■ **EXERCISE GOAL**:
Produce a copy of every line in the records that holds the string "will".

────────────────────

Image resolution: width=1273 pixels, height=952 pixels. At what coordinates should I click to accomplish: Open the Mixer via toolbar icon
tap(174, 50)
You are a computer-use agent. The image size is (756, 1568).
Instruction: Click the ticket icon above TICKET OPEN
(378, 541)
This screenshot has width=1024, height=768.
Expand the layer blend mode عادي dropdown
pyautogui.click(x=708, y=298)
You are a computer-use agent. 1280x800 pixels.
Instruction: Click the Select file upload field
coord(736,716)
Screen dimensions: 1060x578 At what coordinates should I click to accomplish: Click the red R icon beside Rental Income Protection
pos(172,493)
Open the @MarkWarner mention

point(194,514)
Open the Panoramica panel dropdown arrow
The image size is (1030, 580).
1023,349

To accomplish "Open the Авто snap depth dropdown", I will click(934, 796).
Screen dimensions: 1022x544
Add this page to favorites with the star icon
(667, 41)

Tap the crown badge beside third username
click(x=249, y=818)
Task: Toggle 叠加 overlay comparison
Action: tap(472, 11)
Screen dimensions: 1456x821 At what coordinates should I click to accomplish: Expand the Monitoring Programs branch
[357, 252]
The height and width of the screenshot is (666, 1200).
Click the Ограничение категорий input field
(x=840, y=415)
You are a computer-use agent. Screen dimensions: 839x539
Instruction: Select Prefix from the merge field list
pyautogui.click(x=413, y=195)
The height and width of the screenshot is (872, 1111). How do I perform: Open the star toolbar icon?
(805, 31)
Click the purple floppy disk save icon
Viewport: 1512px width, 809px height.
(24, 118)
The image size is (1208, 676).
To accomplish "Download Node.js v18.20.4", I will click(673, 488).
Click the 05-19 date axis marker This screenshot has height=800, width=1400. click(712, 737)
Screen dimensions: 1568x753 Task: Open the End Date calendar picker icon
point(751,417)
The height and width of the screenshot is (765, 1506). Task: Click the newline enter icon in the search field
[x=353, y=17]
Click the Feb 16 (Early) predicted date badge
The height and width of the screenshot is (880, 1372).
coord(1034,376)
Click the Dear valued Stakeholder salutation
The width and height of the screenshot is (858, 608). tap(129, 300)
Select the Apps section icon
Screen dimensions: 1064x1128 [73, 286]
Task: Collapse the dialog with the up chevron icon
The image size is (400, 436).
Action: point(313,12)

────────────────────

■ **EXERCISE RESPONSE**:
To accomplish "Open the Авто snap depth dropdown", I will click(934, 796).
To accomplish "Download Node.js v18.20.4", I will click(673, 488).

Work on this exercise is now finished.